Ruth Carter was named in October 2013 to fill the seat vacated in the previous month by Bob Johnson, who resigned due to family obligations. Carter served on an interim basis until the November 2014 general election, when she was elected to fill the balance of the term of office through December 2016. Vaughn Groce was chosen in January 2013 to fill the seat of Charles Washington Jr., expiring in December 2013 that was vacated when he took office as mayor.

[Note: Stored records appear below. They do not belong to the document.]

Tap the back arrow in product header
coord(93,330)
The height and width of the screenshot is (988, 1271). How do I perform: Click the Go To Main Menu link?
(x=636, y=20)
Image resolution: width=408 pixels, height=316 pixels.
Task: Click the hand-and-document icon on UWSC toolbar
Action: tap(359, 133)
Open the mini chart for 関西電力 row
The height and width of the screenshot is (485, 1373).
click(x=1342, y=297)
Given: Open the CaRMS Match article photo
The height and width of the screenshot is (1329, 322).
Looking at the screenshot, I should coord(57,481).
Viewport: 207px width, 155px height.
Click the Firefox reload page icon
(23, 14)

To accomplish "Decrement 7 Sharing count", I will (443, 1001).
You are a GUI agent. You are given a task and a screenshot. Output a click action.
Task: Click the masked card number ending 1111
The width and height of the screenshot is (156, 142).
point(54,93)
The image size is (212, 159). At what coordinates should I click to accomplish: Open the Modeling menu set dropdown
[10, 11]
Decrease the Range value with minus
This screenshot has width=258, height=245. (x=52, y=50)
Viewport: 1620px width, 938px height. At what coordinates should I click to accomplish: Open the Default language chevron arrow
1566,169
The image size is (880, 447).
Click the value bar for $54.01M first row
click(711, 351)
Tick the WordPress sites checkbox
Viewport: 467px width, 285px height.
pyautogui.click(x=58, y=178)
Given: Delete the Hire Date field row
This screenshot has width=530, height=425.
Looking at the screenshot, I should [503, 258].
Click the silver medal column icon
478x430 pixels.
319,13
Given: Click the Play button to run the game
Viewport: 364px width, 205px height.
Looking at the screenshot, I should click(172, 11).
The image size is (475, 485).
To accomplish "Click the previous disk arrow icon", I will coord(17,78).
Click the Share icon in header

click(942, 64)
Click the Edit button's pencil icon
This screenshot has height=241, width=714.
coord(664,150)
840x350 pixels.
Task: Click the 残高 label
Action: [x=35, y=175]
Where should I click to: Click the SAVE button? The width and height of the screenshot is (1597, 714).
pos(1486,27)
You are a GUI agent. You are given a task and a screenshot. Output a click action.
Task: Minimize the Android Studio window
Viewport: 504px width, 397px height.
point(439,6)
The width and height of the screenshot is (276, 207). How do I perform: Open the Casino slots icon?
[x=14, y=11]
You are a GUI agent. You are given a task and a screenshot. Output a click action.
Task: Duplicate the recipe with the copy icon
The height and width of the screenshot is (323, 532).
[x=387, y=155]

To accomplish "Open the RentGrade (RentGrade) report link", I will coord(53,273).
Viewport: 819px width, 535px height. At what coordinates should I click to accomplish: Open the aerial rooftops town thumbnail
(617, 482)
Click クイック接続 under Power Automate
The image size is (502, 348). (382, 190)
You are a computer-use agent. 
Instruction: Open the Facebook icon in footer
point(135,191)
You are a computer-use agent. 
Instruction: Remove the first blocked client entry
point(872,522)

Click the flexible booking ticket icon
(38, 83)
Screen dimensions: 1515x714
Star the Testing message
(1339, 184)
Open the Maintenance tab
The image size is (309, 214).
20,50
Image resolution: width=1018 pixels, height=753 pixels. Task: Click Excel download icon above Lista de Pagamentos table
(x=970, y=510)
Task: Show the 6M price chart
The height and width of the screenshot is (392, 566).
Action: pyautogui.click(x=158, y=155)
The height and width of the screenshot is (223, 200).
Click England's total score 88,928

Federal, state, and county representation
Salem City is located in the 2nd Congressional District and is part of New Jersey's 3rd state legislative district.

 

Salem County is governed by a five-member Board of County Commissioners who are elected at-large to serve three-year terms of office on a staggered basis, with either one or two seats coming up for election each year. At an annual reorganization meeting held in the beginning of January, the board selects a Director and a Deputy Director from among its members. , Salem County's Commissioners (with party, residence and term-end year listed in parentheses) are Director Benjamin H. Laury (R, Elmer, term as commissioner ends December 31, 2024; term as director ends 2022), 
Deputy Director Gordon J. "Mickey" Ostrum, Jr. (R, Pilesgrove Township, term as commissioner ends 2024; term as deputy director ends 2022),  
R. Scott Griscom (R, Mannington Township, 2022), Edward A. Ramsay (R, Pittsgrove Township, 2023) and
Lee R. Ware (D, Elsinboro Township, 2022). Constitutional officers elected on a countywide basis are County Clerk Dale A. Cross (R, 2024),
Sheriff Charles M. Miller (R, 2024) and Surrogate Nicki A. Burke (D, 2023).

Politics
As of March 2011, there were a total of 2,975 registered voters in Salem, of which 1,502 (50.5% vs. 30.6% countywide) were registered as Democrats, 229 (7.7% vs. 21.0%) were registered as Republicans and 1,244 (41.8% vs. 48.4%) were registered as Unaffiliated. There were no voters registered to other parties. Among the city's 2010 Census population, 57.8% (vs. 64.6% in Salem County) were registered to vote, including 80.5% of those ages 18 and over (vs. 84.4% countywide).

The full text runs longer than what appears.